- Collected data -
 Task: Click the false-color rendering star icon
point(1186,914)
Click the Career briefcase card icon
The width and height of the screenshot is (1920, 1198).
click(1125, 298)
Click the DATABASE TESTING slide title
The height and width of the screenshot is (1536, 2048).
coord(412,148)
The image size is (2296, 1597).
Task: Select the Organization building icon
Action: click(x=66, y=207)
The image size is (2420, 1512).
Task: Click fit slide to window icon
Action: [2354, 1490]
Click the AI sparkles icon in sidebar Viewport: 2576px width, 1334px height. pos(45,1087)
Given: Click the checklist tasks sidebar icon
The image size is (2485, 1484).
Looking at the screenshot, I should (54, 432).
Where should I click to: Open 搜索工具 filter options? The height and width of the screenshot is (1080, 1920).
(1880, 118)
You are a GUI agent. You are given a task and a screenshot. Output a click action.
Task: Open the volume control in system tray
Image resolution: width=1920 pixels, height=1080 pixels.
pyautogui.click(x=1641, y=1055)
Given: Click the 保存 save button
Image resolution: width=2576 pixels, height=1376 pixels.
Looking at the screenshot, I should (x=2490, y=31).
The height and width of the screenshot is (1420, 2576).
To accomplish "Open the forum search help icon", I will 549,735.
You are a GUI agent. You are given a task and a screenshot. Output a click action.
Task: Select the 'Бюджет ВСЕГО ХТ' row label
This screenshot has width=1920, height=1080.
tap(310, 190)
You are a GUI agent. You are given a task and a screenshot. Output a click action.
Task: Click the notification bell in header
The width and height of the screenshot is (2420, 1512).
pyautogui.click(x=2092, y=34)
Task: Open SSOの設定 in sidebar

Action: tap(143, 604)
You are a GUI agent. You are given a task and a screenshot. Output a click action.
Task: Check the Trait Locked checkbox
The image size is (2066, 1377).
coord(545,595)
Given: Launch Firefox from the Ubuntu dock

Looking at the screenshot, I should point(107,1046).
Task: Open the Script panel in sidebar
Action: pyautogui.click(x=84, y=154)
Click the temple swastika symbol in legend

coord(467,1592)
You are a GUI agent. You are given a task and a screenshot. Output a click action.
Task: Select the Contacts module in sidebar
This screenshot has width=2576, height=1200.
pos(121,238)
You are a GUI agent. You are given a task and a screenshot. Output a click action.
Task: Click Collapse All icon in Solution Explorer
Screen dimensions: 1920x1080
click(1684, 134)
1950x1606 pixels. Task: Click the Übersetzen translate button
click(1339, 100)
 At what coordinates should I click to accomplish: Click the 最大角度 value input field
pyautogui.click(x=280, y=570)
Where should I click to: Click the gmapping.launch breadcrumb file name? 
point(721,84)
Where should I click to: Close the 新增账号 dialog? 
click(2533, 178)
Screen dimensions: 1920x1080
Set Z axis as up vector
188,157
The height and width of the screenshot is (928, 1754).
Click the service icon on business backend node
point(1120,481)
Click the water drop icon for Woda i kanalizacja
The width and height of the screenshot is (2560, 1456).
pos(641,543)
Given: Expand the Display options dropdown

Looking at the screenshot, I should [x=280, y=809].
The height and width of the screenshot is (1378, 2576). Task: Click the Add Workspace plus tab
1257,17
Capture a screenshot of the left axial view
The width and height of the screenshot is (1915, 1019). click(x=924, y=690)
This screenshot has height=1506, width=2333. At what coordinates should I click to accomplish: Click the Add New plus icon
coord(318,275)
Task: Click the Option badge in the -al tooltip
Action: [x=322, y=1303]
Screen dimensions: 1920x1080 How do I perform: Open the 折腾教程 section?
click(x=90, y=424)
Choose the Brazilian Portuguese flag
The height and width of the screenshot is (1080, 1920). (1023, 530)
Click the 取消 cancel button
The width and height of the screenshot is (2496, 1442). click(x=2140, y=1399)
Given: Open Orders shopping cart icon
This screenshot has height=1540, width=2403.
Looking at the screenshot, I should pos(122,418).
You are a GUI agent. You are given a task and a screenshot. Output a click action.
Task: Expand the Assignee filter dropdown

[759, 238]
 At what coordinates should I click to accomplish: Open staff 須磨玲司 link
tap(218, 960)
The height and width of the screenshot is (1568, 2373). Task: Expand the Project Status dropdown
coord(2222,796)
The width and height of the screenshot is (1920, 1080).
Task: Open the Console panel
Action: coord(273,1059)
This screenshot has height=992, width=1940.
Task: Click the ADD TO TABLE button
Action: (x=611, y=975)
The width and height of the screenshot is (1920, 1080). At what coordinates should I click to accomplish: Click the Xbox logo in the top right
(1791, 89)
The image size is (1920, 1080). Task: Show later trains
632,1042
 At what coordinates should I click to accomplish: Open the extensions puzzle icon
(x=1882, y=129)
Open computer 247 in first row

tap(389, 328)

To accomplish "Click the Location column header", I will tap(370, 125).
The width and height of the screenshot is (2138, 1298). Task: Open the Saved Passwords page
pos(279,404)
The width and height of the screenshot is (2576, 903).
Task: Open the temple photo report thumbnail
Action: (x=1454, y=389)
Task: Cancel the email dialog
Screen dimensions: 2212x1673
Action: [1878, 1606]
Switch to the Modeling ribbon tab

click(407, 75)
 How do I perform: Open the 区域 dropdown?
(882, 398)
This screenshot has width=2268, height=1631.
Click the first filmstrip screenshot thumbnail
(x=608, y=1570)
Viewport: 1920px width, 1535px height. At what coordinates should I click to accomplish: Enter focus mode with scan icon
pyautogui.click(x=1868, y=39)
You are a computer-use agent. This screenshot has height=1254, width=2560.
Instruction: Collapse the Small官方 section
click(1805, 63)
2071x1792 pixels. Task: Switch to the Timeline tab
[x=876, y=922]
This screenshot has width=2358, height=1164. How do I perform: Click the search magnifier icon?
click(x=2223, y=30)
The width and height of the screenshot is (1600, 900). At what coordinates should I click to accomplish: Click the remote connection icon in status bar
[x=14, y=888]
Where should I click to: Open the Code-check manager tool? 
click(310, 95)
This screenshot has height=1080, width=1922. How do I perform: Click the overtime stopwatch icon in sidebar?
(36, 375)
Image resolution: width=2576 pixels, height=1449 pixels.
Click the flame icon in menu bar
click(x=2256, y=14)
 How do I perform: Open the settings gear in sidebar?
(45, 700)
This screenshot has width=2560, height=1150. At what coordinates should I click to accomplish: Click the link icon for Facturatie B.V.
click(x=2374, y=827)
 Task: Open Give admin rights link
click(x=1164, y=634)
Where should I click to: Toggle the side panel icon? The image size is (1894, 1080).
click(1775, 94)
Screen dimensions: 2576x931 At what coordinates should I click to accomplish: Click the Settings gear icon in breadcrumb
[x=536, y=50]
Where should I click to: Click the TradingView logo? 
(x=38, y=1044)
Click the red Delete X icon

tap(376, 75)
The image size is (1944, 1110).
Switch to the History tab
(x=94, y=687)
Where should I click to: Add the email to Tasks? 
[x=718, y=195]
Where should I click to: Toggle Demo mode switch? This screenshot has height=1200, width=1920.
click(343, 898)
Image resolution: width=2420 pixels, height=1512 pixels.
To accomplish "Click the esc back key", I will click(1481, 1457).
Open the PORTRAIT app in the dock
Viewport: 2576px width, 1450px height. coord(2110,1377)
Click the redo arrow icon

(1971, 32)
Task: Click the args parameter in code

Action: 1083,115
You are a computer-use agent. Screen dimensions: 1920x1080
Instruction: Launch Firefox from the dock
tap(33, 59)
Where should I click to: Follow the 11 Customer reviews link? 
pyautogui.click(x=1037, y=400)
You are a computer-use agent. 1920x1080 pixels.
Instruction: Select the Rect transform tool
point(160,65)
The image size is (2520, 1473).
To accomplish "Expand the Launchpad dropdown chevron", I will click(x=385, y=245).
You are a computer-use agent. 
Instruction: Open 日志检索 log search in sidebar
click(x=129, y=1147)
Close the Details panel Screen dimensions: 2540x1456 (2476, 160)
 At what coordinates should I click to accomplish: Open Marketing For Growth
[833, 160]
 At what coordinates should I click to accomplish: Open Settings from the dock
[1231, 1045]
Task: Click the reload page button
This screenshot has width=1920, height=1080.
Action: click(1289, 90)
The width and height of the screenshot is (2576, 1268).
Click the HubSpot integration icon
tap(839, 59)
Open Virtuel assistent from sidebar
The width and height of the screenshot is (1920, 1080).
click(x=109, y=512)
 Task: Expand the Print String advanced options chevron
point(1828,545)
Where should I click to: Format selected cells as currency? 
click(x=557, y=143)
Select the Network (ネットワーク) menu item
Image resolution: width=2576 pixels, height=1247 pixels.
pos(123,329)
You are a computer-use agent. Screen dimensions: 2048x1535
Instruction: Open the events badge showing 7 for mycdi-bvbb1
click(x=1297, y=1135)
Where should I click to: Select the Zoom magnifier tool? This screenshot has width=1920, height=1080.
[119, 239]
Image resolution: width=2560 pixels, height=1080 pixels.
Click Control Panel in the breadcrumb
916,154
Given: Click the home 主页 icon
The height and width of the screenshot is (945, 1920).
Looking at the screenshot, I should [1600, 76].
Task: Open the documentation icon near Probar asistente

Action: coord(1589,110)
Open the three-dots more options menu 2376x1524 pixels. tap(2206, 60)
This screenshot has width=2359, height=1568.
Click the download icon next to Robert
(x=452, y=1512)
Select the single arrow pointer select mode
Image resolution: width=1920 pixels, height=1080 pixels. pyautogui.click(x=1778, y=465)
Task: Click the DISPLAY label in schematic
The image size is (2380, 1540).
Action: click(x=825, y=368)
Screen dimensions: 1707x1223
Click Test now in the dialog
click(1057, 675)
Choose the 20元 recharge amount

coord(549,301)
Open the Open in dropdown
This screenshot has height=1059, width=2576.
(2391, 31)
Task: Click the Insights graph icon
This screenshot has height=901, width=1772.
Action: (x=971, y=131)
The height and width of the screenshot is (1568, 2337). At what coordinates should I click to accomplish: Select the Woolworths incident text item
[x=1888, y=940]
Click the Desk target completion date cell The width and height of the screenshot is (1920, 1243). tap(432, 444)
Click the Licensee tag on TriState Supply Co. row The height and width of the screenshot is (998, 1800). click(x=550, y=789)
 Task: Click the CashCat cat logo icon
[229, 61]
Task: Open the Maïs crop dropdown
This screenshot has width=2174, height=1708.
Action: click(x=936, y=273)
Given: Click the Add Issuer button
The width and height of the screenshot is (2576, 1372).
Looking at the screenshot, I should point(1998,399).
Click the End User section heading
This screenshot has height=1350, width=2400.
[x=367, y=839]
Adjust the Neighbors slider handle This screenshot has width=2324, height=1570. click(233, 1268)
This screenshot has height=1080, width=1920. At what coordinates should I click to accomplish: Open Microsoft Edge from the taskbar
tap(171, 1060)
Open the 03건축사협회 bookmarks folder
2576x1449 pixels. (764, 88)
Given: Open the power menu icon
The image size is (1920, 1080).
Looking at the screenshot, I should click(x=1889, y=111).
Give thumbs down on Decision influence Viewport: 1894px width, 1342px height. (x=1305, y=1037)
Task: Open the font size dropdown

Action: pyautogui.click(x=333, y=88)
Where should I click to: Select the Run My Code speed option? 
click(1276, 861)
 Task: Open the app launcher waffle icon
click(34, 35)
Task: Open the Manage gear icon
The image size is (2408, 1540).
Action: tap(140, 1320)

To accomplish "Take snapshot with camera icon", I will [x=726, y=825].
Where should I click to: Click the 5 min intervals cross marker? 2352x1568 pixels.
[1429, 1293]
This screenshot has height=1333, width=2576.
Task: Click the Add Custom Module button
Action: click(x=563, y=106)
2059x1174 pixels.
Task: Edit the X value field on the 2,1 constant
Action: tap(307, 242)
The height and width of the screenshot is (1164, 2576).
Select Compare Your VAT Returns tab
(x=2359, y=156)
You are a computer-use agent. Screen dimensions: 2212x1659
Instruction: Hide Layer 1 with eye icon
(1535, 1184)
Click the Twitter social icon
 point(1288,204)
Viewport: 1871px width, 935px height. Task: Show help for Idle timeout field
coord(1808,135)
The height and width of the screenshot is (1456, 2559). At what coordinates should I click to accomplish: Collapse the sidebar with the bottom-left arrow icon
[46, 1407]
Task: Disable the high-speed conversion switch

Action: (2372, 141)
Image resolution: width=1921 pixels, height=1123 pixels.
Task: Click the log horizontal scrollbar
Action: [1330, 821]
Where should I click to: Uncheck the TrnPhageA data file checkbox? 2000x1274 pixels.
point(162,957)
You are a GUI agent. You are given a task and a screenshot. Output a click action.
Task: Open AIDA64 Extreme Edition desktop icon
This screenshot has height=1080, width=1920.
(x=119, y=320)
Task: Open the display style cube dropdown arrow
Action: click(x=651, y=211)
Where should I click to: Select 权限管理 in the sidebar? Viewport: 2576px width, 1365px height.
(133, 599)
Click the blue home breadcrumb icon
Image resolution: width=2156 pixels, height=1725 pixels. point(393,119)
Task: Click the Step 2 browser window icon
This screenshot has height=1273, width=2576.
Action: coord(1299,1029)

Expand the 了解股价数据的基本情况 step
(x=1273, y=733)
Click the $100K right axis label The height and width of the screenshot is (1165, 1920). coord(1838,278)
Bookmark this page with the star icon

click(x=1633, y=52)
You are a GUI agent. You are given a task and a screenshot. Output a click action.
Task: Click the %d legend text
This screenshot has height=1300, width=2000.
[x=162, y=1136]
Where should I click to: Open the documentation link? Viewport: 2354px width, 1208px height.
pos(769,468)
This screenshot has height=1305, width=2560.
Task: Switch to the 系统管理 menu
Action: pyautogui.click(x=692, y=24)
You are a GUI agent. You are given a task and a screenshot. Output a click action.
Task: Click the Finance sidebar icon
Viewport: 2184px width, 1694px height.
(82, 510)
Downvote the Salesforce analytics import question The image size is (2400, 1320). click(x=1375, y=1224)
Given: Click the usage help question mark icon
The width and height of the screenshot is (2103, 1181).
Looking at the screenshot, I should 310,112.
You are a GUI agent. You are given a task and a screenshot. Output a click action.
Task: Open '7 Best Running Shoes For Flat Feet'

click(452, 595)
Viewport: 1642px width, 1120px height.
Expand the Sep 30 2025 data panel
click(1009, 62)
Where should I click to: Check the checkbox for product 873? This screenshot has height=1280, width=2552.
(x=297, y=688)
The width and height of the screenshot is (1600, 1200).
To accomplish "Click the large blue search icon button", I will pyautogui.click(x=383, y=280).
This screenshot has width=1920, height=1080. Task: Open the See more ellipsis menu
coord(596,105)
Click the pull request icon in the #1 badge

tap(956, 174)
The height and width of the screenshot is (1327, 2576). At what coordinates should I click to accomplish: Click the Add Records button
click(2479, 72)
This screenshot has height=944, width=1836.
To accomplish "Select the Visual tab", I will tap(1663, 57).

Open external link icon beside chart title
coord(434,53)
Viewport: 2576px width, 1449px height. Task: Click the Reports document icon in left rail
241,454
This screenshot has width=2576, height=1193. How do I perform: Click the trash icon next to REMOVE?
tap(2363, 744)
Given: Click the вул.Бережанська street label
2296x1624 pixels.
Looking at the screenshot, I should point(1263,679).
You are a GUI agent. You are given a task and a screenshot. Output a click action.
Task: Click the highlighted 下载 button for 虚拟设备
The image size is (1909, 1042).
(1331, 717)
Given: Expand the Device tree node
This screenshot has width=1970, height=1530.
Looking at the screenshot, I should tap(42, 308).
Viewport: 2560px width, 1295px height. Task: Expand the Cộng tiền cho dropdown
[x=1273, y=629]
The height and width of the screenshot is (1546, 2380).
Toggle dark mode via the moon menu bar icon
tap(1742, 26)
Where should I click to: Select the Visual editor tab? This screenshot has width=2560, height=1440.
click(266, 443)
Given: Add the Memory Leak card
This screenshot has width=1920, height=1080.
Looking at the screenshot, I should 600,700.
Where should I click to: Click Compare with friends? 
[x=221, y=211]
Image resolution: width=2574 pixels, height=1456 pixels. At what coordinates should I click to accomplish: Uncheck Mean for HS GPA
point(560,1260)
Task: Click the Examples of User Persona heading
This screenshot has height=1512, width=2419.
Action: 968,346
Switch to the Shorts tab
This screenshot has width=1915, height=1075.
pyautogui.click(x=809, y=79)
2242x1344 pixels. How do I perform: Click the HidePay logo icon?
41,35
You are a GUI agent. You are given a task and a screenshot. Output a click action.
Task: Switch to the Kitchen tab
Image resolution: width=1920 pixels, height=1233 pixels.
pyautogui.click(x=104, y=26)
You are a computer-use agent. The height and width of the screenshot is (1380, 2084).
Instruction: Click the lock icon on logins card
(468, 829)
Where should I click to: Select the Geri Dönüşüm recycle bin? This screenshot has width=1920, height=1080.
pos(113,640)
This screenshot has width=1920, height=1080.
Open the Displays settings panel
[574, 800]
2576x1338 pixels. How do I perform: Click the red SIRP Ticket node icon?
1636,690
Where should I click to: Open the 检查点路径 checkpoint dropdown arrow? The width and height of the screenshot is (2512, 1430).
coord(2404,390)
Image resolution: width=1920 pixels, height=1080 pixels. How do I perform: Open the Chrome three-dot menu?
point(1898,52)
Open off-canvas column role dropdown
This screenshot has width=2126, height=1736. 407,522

- WORK ITEM -
From the records above, pull out every line containing the word "will".

- SOLUTION TO THE PROBLEM -
To accomplish "Open the forum search help icon", I will 549,735.
To accomplish "Click the Location column header", I will tap(370, 125).
To accomplish "Click the esc back key", I will click(1481, 1457).
To accomplish "Expand the Launchpad dropdown chevron", I will click(x=385, y=245).
To accomplish "Take snapshot with camera icon", I will [x=726, y=825].
To accomplish "Click the large blue search icon button", I will pyautogui.click(x=383, y=280).
To accomplish "Select the Visual tab", I will tap(1663, 57).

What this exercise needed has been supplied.